» Exercise objective: Show the lines below where "help" occurs.

» Data provided:
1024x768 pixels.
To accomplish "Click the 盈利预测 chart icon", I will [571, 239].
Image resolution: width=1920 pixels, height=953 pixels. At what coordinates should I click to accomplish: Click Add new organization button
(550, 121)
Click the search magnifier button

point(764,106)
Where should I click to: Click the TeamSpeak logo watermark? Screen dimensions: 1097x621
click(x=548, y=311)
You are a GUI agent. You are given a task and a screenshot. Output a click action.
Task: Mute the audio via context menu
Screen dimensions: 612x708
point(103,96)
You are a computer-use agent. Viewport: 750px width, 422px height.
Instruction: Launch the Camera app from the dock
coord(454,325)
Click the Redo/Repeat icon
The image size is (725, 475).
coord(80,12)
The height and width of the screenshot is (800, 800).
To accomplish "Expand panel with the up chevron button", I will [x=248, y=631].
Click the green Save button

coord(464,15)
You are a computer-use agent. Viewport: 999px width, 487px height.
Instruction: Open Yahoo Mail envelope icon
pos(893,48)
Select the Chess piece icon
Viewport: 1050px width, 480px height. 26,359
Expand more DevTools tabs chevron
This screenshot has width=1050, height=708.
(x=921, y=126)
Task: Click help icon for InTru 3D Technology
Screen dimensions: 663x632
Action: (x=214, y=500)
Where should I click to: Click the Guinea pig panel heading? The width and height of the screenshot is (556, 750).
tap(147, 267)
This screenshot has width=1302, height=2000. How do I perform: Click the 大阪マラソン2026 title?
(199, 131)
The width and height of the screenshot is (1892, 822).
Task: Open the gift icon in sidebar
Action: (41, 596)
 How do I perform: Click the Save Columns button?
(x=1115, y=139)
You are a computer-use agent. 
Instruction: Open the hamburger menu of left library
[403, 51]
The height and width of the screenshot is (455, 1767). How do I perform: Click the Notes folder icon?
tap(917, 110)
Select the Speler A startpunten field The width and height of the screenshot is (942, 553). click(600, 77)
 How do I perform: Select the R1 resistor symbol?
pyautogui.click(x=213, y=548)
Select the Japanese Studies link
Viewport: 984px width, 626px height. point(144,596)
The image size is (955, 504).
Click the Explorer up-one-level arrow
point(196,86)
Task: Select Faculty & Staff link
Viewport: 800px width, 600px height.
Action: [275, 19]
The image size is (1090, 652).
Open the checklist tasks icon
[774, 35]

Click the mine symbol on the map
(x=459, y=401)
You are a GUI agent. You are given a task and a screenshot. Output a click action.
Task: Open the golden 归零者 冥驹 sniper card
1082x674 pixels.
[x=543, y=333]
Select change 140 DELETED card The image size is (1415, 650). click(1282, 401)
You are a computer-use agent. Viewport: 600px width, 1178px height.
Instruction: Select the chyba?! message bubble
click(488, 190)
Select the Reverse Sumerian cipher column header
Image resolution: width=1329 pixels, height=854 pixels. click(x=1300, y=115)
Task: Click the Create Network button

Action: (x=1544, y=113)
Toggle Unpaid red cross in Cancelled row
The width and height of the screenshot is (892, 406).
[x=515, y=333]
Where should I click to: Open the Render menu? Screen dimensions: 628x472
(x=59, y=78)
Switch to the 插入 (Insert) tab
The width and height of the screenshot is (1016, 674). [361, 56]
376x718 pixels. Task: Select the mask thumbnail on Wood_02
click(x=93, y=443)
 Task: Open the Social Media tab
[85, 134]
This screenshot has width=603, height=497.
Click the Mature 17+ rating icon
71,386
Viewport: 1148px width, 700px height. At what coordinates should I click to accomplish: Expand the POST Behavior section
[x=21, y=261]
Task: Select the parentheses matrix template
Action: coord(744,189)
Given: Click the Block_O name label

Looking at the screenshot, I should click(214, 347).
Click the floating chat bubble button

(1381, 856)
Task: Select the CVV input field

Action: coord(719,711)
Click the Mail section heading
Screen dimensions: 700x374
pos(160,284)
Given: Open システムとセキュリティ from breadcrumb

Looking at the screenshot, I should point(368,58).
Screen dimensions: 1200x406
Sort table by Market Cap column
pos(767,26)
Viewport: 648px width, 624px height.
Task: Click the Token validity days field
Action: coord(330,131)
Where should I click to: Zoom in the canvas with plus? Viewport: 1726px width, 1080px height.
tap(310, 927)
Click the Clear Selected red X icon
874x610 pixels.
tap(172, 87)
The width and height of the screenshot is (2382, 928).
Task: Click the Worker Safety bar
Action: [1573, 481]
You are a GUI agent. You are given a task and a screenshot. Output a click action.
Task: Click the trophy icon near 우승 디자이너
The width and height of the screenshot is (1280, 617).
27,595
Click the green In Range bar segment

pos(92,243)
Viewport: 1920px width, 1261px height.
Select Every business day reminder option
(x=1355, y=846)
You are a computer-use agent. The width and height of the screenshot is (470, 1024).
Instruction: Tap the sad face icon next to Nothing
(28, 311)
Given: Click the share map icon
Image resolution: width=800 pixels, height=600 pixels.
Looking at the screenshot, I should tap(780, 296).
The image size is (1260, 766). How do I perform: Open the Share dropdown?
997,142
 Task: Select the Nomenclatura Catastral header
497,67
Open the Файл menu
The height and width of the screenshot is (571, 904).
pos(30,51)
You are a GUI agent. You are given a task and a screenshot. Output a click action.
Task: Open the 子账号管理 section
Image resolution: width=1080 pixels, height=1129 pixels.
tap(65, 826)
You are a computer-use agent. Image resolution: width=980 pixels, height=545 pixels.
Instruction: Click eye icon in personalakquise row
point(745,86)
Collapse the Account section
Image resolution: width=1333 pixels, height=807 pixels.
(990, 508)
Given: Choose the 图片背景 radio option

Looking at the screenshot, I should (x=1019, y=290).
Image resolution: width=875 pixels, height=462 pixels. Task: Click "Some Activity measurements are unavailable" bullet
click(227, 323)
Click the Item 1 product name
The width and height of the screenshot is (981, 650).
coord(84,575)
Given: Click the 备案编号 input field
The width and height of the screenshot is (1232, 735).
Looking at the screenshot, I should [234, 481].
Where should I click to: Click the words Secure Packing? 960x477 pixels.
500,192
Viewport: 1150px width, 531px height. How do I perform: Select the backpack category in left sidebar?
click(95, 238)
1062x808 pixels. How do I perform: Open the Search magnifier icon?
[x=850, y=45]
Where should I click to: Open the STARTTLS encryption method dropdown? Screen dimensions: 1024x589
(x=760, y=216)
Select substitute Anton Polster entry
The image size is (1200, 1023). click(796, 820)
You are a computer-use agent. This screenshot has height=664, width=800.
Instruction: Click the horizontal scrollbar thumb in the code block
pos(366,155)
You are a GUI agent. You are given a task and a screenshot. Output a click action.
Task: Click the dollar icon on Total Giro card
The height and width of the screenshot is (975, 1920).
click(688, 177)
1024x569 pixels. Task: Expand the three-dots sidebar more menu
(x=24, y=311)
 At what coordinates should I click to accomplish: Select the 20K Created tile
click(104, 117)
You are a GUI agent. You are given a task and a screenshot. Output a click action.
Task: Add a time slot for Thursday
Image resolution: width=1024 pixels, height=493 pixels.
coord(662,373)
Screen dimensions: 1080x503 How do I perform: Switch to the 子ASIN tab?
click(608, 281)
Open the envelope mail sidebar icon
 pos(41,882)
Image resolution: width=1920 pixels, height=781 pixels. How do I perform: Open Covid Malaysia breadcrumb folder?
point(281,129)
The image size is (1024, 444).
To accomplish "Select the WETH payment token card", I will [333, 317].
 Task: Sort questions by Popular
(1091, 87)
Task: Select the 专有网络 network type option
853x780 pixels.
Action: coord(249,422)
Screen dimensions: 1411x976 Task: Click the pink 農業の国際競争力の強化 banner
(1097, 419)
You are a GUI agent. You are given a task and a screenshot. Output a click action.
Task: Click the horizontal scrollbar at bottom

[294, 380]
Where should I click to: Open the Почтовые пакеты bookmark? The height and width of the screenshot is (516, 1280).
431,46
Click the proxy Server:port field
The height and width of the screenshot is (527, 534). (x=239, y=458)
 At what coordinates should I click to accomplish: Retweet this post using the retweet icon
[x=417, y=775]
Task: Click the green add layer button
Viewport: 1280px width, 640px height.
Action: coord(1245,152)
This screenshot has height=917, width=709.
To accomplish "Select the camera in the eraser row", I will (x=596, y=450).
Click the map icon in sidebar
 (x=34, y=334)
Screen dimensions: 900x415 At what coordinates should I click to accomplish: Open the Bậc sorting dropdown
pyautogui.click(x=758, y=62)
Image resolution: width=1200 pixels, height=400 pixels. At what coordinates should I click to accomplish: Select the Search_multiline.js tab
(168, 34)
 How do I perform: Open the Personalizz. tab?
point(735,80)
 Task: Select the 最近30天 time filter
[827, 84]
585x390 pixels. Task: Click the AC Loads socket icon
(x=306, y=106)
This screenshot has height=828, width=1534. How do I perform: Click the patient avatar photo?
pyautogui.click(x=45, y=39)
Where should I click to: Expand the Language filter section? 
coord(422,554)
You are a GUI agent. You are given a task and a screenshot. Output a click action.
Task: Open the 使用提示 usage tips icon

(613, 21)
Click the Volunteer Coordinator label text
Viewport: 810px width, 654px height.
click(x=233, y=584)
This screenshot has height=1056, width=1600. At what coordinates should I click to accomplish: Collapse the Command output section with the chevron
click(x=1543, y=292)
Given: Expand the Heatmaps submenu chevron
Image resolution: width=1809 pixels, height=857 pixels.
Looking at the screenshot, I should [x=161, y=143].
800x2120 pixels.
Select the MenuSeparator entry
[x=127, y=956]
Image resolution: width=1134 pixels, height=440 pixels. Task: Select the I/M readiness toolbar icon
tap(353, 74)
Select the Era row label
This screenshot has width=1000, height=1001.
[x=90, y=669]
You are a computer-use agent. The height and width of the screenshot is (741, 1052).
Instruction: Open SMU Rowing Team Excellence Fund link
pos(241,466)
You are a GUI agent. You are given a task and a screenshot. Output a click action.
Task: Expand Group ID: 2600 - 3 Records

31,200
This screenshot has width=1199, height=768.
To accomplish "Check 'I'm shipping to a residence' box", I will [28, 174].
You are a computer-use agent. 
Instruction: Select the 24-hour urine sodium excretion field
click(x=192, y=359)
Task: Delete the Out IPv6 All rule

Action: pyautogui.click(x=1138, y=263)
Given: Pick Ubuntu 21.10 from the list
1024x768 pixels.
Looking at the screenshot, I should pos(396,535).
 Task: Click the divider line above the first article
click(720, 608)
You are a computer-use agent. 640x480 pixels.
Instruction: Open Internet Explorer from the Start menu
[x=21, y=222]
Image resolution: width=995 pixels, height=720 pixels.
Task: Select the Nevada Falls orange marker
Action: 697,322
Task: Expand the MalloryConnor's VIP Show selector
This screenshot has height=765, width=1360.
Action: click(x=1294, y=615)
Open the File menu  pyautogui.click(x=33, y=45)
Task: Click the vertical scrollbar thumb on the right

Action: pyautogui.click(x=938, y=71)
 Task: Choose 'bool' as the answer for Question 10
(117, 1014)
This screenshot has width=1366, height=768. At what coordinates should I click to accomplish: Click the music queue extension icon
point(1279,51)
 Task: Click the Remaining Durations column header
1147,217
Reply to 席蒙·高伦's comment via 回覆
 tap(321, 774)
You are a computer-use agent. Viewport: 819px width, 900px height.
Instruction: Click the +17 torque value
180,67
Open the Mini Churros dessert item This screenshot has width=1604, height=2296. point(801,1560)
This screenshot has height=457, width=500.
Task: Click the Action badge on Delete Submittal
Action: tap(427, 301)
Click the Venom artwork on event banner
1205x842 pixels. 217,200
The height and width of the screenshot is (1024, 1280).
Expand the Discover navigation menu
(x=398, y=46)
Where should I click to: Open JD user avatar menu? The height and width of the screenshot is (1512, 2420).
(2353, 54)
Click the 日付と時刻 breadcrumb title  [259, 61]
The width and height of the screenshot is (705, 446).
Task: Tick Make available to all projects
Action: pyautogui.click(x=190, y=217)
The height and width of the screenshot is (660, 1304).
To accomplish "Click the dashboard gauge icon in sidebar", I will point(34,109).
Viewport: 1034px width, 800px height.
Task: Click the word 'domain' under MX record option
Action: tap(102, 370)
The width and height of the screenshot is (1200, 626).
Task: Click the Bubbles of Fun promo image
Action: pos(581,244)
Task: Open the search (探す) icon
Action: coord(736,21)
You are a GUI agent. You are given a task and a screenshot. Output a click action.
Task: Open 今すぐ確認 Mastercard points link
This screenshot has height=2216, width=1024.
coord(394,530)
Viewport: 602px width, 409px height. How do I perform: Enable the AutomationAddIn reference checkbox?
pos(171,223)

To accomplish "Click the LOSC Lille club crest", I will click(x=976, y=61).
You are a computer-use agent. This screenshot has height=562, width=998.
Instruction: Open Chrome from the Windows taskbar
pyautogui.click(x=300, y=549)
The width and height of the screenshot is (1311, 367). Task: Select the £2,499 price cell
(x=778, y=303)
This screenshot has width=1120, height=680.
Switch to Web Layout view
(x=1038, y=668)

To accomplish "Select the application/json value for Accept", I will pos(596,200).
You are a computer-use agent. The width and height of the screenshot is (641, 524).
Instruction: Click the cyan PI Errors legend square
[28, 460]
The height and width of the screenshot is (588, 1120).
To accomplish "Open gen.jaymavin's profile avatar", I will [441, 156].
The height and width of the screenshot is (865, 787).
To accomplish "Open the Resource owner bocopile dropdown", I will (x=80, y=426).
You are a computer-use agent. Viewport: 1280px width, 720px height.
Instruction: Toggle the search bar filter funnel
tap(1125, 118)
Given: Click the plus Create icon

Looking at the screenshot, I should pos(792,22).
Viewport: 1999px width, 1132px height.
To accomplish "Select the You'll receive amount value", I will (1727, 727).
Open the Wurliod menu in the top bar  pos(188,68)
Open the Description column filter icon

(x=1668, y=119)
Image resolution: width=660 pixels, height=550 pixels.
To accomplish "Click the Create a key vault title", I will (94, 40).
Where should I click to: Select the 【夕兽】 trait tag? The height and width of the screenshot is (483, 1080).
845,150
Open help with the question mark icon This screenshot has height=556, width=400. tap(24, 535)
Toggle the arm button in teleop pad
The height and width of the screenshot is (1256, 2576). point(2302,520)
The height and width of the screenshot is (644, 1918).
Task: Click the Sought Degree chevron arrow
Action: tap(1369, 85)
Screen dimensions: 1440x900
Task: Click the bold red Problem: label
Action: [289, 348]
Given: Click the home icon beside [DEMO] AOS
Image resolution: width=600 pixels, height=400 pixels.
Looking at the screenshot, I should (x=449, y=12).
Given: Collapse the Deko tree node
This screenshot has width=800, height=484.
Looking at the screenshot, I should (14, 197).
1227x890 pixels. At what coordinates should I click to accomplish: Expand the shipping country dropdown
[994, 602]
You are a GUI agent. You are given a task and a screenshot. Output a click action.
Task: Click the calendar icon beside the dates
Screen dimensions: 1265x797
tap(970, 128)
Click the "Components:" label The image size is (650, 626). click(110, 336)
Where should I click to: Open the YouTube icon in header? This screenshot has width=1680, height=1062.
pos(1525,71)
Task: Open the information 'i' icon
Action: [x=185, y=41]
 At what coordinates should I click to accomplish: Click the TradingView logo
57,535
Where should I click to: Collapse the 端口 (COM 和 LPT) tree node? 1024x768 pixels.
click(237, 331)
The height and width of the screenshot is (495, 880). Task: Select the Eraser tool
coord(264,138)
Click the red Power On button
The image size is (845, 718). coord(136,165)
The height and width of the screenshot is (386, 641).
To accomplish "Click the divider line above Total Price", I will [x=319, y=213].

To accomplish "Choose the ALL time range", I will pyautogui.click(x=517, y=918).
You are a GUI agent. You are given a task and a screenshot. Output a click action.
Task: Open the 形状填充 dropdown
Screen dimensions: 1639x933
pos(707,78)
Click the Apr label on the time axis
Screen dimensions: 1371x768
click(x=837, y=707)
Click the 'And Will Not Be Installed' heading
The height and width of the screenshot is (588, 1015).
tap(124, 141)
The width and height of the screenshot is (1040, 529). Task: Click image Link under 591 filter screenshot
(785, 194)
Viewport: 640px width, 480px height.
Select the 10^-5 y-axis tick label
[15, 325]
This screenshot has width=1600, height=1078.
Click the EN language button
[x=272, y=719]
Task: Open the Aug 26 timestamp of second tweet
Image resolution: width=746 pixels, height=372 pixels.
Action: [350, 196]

» Answer section:
Task: Click help icon for InTru 3D Technology
Open help with the question mark icon This screenshot has height=556, width=400. tap(24, 535)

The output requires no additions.